Yesterday started winter in my calendar.1 Of these darker, colder months,2 December is the easiest to me. It’s the lead up to Christmas, the twinkly lights, the holiday cheer, the ceaselessness of school and church activities. It’s not until the middle of January that I start to think winter might actually last forever.
I’ve gotten better at winter over the past few years. I decided that I would stop being annoyed that it was not summer and instead develop different rhythms for these months. I light candles at dinner. My goal this year is to go to bed earlier, especially in January.3 I plan winter fun so that there are things to look forward to. Last year, I wrote about it, but not until the end of February which isn’t super helpful for anyone else thinking about these next three months. This year, consider this a prompt to prepare your own winter survival kit if you need one. Buy a snuggly lounge set. Put candles on your table and light them once it’s dark. Start drinking tea in the afternoon. Then, get out your calendar and plan some winter fun.4 Here is a list of ideas to get you started. Important reminder: for this to work, you can’t pick all of them. Compile a plan that is reasonable based on your actual life, not a dream life.
Plan a drinks + charcuterie night with friends5
Go hiking ( or some other appropriate outdoor activity)
Make a themed dinner and watch a movie
Visit a kid’s museum6
Go to a regular museum
Get outside as much as you can
Assemble a stack of delightful books from the library7
Make up your own project #personalgradschool style:
learn something on Masterclass
watch YouTube videos
fill up a sketchbook
start learning a foreign language
learn to make bread
take a BibleProject class
read this fantasy series8
Visit a nursing home
Volunteer somewhere in your town
Get in hibernation mode: cozy blankets, loungewear, candles, twinkle lights, etc
Host a Galentine’s Day brunch
Trade off babysitting with friends so that you can get (and help provide) a date
Go on a trip9
Be a tourist in your hometown (or explore a town two hours away)
Work a weekly puzzle
Write some poetry and print it in a book
Start a book club10
Move your body: use YouTube
Do ArtHub for Kids with your kids or someone else’s kid
Cheer on a basketball team (pick one if you don’t have one)
Schedule a weekly FaceTime call with a friend who lives far away
Cook a new meal every week
If you struggle with winter, a plan of some sort will help at least a little. Kristen LaValley does an entire wintering series if you’d like ongoing support. I’d love to hear all of your wintering ideas. Share them in the comments!

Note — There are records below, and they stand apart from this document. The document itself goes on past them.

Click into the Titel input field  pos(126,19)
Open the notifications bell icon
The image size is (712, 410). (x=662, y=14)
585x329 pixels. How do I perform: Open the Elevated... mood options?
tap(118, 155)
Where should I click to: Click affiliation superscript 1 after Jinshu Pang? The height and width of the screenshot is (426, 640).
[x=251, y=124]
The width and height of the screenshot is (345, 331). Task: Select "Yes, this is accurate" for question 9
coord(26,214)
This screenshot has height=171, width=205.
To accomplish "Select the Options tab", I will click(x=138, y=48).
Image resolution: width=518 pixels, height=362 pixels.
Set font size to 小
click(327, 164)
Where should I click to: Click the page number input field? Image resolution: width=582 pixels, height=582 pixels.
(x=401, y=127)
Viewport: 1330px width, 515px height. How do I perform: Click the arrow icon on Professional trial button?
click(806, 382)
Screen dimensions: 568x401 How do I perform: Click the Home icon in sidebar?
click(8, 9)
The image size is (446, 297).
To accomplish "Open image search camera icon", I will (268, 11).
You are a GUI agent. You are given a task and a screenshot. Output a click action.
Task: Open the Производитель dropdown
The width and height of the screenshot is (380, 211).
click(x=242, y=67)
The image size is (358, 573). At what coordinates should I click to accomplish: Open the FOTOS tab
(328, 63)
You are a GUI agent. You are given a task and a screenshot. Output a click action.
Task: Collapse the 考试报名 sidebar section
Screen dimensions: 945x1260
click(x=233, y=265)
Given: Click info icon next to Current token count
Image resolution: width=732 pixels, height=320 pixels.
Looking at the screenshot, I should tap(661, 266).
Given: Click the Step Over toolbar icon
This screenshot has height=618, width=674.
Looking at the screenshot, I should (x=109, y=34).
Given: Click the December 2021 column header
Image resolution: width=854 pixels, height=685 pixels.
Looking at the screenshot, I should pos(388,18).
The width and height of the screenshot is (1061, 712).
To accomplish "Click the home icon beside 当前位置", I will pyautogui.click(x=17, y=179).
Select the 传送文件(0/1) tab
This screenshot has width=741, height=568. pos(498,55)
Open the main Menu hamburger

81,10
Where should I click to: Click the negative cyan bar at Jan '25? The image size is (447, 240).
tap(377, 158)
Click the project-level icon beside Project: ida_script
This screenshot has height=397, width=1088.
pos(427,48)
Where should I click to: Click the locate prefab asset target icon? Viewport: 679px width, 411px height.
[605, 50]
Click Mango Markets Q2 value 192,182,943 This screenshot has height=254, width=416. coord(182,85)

December, January, February.
I’m so glad to live somewhere where spring does start in March.
It’s all I wanted last year but I still had homework to do then.
I would suggest planning actual events with other people and winter activities that you do alone as part of your near-daily rhythm.
Make this something you do every other week. Combine it with the book club. Get to know some new people this way. There are so many options. What works for you?
If you don’t have kids, take a friend’s kid. Kids need other adults too! And it will be good for you.
This book is huge but it is everything she wrote related to this world. I loved it. It’s not a book you can stick in your bag and take with you though.
Obviously if it’s financially possible. Sometimes it is. Sometimes it’s not.
I’m planning on a cozy night watching The Holiday and eating Christmas fettuccine. Love all these other ideas too!
And I can’t wait to hear your thoughts on North Woods. I loved the premise and the unique writing style was unlike anything else I’ve read before.